====== Document segment ======

It should work, see my demo.

Maybe your wildcard query is never a match, thus not participating int the scoring. But I am shooting in the dark without mapping / sample documents.

Could you perhaps give a minimum reproducible exemple ?

To investigate

Have you thought about using the explain api ?

GET 79216980/_explain/<doc _id>
{
  "query": {
    "wildcard": {
      "data.keyword": {
        "value": "*pot*",
        "boost": 2
      }
    }
  }
}

Which can give you an explanation as to why a document did match.

{
  "_index": "79216980",
  "_id": "S1jPY5MB7I4Yfde2NMmi",
  "matched": true,
  "explanation": {
    "value": 2,
    "description": "data.keyword:*pot*^2.0",
    "details": []
  }
}

analysis of the explain (edit)

From the explain I can tell you that:

  • title field never matches, only the body field does.

====== Raw records ======

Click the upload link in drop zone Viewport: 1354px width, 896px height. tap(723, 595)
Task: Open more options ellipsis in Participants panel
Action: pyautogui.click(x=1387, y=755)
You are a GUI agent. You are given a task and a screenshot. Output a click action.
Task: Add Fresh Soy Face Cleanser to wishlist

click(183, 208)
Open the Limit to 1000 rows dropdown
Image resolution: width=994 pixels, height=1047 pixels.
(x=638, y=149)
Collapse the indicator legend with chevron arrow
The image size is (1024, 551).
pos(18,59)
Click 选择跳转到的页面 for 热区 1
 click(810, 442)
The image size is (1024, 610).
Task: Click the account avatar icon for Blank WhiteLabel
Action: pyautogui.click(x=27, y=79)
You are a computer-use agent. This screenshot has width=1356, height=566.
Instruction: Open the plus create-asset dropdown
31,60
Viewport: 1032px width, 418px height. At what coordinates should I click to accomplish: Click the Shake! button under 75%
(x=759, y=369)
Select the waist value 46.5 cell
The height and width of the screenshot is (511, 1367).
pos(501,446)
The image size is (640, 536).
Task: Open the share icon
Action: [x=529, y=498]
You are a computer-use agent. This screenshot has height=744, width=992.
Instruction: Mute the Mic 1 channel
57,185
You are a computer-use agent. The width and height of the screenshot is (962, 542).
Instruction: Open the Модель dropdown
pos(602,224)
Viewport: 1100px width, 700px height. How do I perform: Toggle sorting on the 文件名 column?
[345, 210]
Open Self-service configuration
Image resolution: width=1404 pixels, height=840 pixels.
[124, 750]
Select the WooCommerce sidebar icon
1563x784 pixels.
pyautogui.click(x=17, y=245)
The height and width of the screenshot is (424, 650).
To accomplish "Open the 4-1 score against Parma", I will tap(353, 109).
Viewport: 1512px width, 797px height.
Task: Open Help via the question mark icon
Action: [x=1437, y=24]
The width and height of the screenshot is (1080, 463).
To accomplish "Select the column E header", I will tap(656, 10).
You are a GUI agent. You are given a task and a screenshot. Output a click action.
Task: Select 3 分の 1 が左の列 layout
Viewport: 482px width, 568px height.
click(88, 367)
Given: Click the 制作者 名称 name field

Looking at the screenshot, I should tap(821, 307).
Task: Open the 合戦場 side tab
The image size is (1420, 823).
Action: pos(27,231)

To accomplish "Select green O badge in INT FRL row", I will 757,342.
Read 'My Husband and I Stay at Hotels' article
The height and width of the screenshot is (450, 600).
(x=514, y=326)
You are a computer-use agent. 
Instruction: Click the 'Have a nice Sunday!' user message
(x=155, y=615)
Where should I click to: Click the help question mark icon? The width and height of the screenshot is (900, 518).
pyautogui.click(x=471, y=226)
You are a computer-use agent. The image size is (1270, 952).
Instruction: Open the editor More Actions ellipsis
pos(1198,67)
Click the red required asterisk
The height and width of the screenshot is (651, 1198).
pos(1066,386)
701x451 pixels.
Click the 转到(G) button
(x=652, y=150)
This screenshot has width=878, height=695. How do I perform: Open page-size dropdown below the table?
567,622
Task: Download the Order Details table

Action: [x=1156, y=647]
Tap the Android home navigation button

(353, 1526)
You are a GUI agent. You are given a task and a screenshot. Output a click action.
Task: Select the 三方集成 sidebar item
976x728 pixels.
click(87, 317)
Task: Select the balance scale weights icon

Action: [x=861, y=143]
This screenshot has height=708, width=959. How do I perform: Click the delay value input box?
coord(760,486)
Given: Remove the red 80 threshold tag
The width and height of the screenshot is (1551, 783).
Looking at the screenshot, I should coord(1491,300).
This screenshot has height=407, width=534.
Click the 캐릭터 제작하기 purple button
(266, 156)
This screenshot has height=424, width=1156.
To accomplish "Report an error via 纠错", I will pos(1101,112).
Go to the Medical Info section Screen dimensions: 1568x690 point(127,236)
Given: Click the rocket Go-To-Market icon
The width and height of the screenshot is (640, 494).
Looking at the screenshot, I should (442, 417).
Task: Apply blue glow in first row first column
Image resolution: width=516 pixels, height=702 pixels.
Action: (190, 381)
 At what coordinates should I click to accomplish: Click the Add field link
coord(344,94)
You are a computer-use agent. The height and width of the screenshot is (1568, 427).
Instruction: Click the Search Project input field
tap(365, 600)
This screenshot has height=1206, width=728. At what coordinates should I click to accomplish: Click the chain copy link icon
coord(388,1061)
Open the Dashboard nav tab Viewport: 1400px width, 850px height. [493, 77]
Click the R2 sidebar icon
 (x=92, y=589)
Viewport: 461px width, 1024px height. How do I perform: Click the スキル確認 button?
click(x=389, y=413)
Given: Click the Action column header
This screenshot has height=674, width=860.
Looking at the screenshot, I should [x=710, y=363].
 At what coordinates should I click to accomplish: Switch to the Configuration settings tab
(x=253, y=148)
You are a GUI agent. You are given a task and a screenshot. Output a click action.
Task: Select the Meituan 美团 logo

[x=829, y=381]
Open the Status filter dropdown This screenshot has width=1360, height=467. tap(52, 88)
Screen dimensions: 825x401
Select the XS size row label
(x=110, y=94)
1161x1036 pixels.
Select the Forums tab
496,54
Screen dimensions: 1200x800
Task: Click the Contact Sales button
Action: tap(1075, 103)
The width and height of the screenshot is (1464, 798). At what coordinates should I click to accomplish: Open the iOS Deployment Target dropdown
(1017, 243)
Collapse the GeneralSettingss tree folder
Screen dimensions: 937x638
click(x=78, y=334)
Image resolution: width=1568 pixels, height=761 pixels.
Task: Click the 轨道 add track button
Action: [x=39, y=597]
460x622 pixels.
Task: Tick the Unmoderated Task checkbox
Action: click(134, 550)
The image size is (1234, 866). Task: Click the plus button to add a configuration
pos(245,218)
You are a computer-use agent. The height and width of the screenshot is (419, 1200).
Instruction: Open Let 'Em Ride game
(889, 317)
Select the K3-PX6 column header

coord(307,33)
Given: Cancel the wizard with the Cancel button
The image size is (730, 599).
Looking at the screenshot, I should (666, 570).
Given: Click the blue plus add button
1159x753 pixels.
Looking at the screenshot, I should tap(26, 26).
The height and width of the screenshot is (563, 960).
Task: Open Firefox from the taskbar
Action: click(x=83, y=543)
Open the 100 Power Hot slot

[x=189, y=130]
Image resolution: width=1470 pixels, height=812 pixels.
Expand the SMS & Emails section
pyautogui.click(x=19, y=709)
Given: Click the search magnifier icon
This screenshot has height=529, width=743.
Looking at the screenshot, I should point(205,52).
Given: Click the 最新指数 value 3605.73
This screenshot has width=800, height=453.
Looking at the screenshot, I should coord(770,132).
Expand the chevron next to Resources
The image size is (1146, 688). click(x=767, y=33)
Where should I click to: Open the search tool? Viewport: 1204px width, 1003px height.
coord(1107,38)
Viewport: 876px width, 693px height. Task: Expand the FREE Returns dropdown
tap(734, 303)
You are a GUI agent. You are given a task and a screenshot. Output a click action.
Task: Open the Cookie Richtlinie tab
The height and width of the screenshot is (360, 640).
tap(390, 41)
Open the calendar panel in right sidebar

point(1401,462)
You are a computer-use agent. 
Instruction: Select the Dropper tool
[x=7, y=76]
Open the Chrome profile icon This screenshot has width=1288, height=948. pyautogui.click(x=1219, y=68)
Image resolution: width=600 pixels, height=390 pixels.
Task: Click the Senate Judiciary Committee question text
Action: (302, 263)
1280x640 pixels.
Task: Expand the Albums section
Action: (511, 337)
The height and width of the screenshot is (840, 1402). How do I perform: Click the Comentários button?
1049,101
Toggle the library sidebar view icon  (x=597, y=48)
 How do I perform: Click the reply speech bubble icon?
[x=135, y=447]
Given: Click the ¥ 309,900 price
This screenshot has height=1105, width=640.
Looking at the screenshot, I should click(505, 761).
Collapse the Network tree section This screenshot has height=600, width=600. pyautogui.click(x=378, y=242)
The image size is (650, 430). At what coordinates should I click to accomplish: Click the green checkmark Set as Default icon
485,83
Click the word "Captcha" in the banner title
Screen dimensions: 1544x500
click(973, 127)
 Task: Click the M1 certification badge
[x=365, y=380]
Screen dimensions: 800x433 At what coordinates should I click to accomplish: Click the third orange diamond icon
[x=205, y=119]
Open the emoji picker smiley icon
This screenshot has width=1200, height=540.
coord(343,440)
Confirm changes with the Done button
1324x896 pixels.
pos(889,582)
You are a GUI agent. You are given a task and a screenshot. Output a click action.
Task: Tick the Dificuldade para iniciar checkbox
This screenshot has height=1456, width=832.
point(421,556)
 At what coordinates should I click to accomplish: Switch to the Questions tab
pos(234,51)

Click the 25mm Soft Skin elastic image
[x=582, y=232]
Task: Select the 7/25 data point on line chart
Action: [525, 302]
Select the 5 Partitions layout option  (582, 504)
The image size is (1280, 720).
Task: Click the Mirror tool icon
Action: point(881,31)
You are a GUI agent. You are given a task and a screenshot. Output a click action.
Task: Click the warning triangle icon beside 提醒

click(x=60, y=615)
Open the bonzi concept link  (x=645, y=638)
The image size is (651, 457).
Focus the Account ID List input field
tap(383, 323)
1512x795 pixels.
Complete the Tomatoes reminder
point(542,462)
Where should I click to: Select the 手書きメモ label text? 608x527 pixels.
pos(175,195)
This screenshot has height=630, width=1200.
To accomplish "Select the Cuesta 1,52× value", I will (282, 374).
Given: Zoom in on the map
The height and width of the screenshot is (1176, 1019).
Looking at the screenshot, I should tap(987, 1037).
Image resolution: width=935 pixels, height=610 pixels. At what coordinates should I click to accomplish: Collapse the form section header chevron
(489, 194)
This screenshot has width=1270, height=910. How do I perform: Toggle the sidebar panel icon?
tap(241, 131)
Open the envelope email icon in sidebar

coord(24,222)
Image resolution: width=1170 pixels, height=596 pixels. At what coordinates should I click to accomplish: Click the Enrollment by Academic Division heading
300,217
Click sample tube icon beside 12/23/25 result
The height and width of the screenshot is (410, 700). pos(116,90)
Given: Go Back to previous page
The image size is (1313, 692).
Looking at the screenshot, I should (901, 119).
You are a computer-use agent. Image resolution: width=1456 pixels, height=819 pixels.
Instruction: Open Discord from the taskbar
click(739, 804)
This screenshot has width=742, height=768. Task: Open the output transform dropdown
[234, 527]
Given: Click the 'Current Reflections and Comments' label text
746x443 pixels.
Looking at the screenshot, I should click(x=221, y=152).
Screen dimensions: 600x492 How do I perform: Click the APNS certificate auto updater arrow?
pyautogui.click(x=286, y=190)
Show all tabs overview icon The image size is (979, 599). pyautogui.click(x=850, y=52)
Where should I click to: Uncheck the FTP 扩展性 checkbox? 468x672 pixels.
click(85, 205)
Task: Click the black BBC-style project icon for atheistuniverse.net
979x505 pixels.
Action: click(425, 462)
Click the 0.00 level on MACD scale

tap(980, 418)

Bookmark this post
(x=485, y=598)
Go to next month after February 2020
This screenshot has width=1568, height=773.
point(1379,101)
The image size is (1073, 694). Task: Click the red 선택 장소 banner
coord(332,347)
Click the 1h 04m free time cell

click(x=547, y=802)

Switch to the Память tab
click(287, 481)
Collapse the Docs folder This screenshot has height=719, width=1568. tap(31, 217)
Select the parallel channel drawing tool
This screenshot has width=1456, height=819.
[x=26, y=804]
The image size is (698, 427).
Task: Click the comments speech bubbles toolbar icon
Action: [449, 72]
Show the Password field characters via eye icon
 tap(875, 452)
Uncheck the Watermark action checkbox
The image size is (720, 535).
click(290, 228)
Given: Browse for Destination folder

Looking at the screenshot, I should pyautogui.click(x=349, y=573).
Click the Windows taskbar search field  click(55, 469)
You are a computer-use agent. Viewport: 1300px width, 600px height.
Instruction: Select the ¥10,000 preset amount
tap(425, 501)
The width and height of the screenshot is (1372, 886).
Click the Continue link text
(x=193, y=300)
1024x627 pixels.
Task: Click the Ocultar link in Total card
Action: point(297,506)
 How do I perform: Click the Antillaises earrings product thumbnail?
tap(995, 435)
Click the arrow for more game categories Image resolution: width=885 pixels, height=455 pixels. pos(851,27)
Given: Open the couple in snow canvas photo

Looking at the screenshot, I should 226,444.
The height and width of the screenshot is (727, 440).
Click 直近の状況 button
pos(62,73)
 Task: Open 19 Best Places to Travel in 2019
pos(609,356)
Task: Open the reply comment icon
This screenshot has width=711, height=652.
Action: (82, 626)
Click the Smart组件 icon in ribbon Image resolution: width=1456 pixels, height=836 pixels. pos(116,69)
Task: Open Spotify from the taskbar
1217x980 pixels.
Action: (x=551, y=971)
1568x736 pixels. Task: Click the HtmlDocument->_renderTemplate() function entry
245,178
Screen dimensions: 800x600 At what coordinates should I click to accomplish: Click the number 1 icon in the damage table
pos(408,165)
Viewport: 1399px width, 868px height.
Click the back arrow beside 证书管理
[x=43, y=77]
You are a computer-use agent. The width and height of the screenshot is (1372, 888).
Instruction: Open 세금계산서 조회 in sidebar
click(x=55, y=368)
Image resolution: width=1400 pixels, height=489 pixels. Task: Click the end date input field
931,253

======

Directions ▸
a: According to the forum reply, which field never matches?
b: In the entries, copy the lines from the line with "is (1568, 427)." to the line with "Open the Dashboard", both included. Scale every answer coordinate by 1.95 and round to whole numbers, with halves rounded up.
The forum reply and the entries are separate material with no connection to each other.

Task-by-task results ▸
a: The title field never matches; only the body field does.

b:
You are a computer-use agent. The height and width of the screenshot is (1568, 427).
Instruction: Click the Search Project input field
tap(712, 1170)
This screenshot has height=1206, width=728. At what coordinates should I click to accomplish: Click the chain copy link icon
coord(757,2069)
Open the Dashboard nav tab Viewport: 1400px width, 850px height. [961, 150]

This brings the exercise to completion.